Joli et bien conduit.

 2  X. MONTSALVATGE - Deux chansons nègres : Cancion de cuna para dormir a un negrito; Canto negro

Joli, mais un peu couverte par le piano dans la deuxième chanson.


 
5) Marie-Bénédicte SOUQUET, soprano Damien LEHMAN : piano
Damien GUILLON : clavecin
Lucas GUIMARAES PERES : viole de gambe
Stéphanie SCHILLINGER : traverso
 
 2  L. ARDITI - Il bacio : «Sulle labbre»

Voix légère et "tirée", peu en corps. Aigu final physiquement tassé et vocalement crié.

 1  A. THOMAS - Hamlet : «A vos jeux, mes amis»

Respiration haute et superficielle. Émission en expiration, trop large par rapport au soutien quasi inexistant, et du coup détimbrée. Aigus désagréables, stridents, dépourvus de toute rondeur.

 2  F. POULENC - Tel jour telle nuit : Une ruine coquille vide

Voix non soutenue, qui "bouge" donc dès qu'elle veut donner un peu d'intensité.

 4  D. LEHMAN - Les Rocodis et les Nigidus : «Ce qui étonne en eux c'est un fond rin-rin»

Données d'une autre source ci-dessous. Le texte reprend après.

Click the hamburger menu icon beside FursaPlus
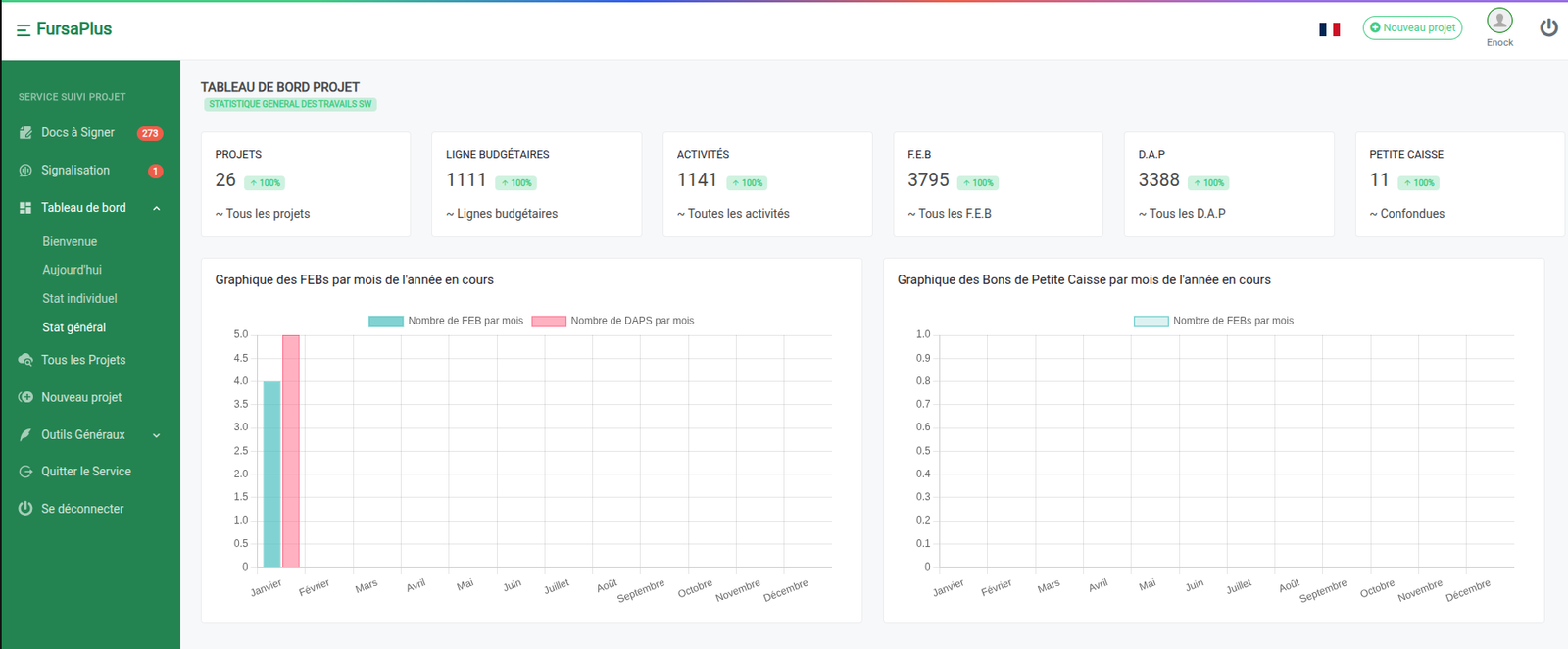The width and height of the screenshot is (1568, 649). click(24, 30)
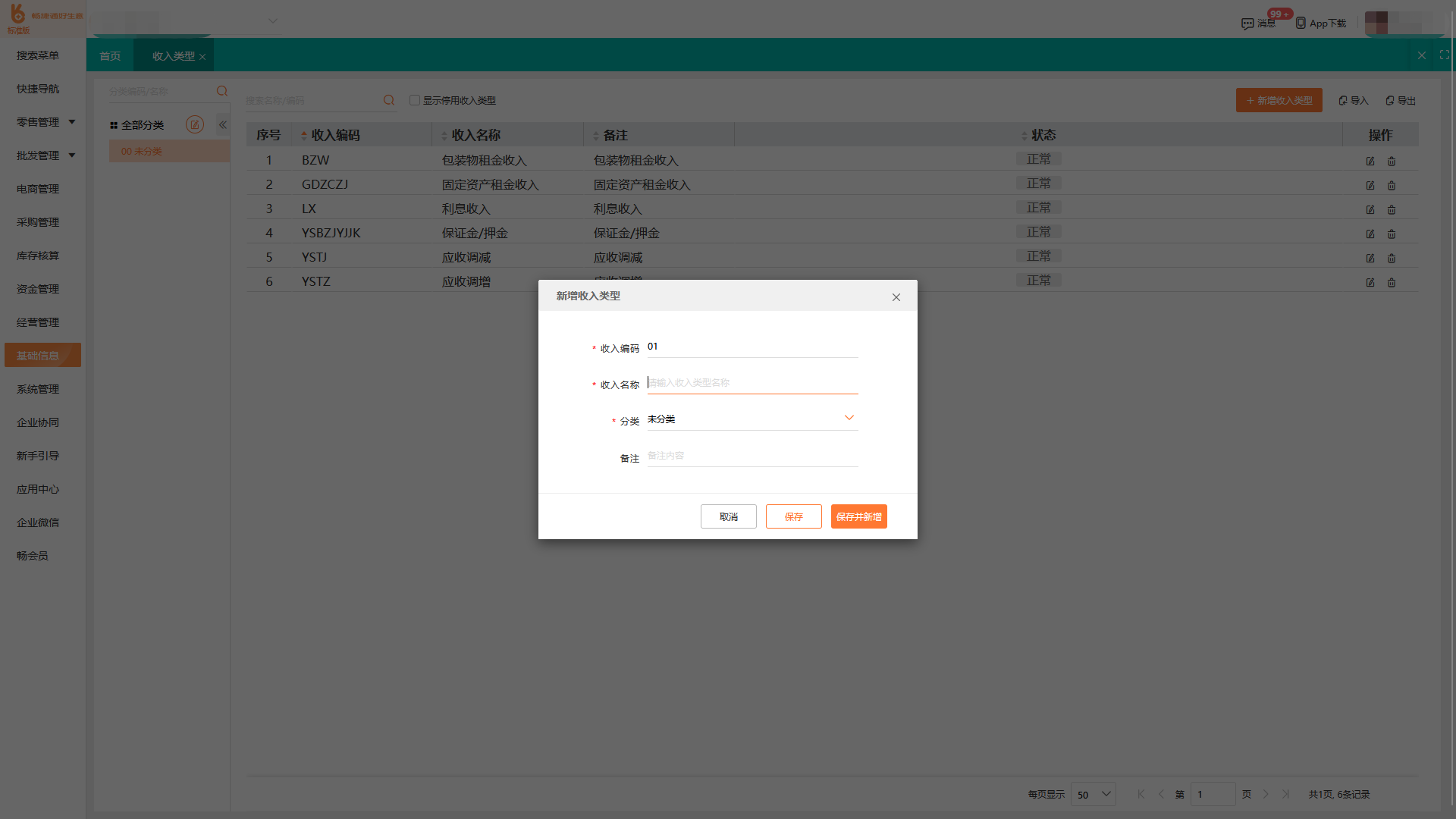1456x819 pixels.
Task: Switch to 首页 tab
Action: 110,56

Voix parlée grave et bien posée. N'y a-t-il pas là une voie à explorer pour découvrir une voix chantée?
Morceau mal écrit pour la voix par le choix des voyelles placées sur les aigus.

 3  G.F. HAENDEL - La Resurrezione : «D'amor fù consiglio»

Marche de manière très raide pour traverser la scène avec ses chaussures à talons.
Voix droite et détimbrée, anémique. Morceau insignifiant.

 1  W.A. MOZART - La Flûte enchantée : «Der Hölle Rache»

N'est pas une colorature dramatique.

 2  H. WOLF - Die Spröde : «An dem reinsten Frühlings Morgen»; Die Bekehrte : «Bei dem Glanz der Abendröte»

Quelques sons aigus presque connectés. Ensemble inconsistant.

 1  L. BERNSTEIN - Candide : «Glitter and Be Gay»

Bon jeu. Voix inégale. Suraigus droits et graves peu sonores.


 
Conclusion

Marc Mauillon devrait rejoindre rapidement sur scène les quelques chanteurs à forte personnalité qui ont éclos en France ces dernières années. Si d'autres candidats présentent un potentiel, il est dommage et peut-être inquiétant qu'ils n'aient pas encore réussi à l'épanouir en trois ou quatre années d'études complètes au CNSMDP, dans un environnement privilégié dégagé de tout souci matériel.

La participation d'instrumentistes, en particulier baroques, met les candidats en valeur, leur permet de manifester leur souplesse musicale et stylistique et rend leurs récitals moins monotones pour le public.

Les choix contemporains de tous les candidats sont excellents et en révèlent des facettes que le répertoire standard laisserait dans l'ombre, au point que l'on se demande pourquoi les candidats ne vont pas au-delà du minimum imposé d'une pièce contemporaine.

La posture, la respiration et la coordination physique globale des candidats de sexe féminin sont étonnamment déficientes. On se demande quelles traditions obsolètes, quels contre-sens physiologiques et fonctionnels ou quels blocages psychologiques peuvent expliquer cela. à moins que les candidates ne s'habituent pas suffisamment à l'avance à chanter dans les robes et sur les talons qu'elles jugent nécessaires de porter le jour du prix?